El nivel de incertidumbre de la elección que permitirá conocer el nombre del ganador el 19 de junio se ha disparado, alimentado por las irregularidades de la primera vuelta que dieron pie para que se hablara de un posible fraude y que algunos sectores lanzaran la idea de hasta un posible golpe de Estado. Lo sucedido a lo largo de la campaña ha degradado aún más la confianza en las instituciones colombianas y hecho dudar de la imparcialidad de los entes que deben velar porque el proceso sea transparente y confiable.
Paradójicamente, uno de los elementos que ha contribuido a enturbiar el ambiente es el papel que han desempeñado las redes sociales y, más particularmente, las llamadas “bodegas” dedicadas a promover campañas de desprestigio contra los rivales políticos, las cuales suplantan los espacios públicos donde pueden debatirse ideas y proyectos, dejando mensajes y consignas en el subconsciente de las personas, hábilmente manipulados por sofisticadas técnicas de mercadeo político, a veces éticamente reprochables.
La ley prohíbe que se publiquen resultados de sondeos y encuestas durante la semana anterior a los comicios, pero ya en los últimos conocidos se daba a conocer el crecimiento de los porcentajes de la abstención y del voto en blanco. Algunos han emprendido una guerra frontal contra el voto en blanco con el argumento de que favorece a Gustavo Petro, pero es evidente que esta es una opción tan válida como las otras dos y expresa el rechazo a los dos candidatos. El planteamiento lo que deja al descubierto es el rechazo a la figura de Petro y al posible triunfo de la izquierda en un país que teme al cambio pregonado por quienes confían en ganar los comicios.
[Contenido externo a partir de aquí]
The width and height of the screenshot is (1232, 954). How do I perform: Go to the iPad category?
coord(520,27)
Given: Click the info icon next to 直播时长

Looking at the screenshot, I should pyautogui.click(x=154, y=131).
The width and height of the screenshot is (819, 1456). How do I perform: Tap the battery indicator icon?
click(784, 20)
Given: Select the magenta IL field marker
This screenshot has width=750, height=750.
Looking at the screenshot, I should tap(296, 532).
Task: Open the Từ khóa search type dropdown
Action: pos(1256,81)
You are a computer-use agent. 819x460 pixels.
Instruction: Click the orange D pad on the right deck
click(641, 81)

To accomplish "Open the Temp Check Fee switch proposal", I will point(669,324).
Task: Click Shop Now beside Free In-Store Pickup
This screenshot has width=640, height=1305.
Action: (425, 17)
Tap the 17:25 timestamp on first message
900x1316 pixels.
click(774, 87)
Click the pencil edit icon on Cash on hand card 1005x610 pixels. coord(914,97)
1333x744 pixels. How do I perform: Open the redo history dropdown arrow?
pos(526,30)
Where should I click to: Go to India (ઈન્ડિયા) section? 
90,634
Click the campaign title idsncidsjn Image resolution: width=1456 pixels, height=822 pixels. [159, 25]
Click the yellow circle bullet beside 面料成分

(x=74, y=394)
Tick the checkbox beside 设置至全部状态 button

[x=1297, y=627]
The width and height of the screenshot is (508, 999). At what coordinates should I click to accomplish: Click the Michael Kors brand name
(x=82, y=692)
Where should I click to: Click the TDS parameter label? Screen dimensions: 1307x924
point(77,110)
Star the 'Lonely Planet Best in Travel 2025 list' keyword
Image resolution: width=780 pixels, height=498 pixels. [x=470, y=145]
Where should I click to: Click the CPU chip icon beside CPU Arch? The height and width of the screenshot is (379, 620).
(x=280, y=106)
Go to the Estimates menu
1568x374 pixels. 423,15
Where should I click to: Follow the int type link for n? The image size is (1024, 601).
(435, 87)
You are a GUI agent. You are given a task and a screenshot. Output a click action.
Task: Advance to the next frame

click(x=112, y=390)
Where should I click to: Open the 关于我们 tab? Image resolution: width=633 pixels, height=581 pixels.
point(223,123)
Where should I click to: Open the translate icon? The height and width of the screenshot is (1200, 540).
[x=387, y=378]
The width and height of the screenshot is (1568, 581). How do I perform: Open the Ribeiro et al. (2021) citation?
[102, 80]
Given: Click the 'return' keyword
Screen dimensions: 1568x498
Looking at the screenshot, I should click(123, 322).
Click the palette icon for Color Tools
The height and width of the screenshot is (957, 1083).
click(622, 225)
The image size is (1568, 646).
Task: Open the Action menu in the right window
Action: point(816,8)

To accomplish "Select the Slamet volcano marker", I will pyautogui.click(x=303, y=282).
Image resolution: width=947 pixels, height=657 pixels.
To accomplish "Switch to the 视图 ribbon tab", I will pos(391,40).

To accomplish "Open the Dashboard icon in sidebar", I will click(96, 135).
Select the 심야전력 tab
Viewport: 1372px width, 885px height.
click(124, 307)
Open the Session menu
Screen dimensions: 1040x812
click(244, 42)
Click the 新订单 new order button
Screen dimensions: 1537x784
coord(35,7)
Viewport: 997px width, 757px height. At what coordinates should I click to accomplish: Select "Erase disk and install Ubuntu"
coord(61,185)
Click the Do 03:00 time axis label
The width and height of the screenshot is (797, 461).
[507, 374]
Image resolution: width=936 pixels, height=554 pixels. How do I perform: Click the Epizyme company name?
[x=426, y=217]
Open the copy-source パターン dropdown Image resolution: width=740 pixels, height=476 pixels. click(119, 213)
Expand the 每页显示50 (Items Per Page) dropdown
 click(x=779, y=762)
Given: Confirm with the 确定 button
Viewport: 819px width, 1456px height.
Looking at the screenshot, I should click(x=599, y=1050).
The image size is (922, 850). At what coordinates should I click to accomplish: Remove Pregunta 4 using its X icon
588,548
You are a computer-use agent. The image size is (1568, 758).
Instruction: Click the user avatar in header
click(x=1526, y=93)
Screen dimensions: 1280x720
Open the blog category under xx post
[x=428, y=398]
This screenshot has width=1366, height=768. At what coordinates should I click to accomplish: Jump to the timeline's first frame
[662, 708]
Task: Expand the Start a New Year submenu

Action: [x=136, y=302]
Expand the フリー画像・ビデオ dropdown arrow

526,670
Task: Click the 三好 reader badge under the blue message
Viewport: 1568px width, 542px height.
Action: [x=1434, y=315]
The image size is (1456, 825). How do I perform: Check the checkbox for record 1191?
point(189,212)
Las consecuencias de la guerra sucia que ha caracterizado la campaña son por ahora imprevisibles. El daño de la misma sobrepasa lo que está en juego de manera inmediata, es decir, la conquista de la presidencia. La campaña ha ensanchado las brechas de la sociedad colombiana y el primer desafío será pedir que se respete el resultado que se espera apretado y evitar un repunte de la violencia. Este desafío es de suma importancia, pero no es el único. Es necesario emprender reformas estructurales y definir (o redefinir) el lugar que se quiere ocupar en el escenario internacional.
Colombia está desvertebrada. El resultado de la “paz con legalidad” del actual gobierno a lo que ha llevado es a convertir al adversario en enemigo, así como al asesinato de cientos de líderes sociales y desmovilizados de las Farc mientras se violan los derechos humanos, resurge el paramilitarismo y se fortalece el crimen organizado, lo que agudiza la profunda crisis de confianza en el Estado.
Gane el que gane la presidencia de la República, el elegido tendrá un estrecho margen de gobernabilidad, de modo que se verá abocado a tejer alianzas con algunos de los que hoy se enfrentan a él. Ello implica entablar un diálogo social. De hecho, son ya varios los sectores sociales, políticos, económicos y académicos que llaman a un diálogo nacional para doblar la página y permitir que avance el país.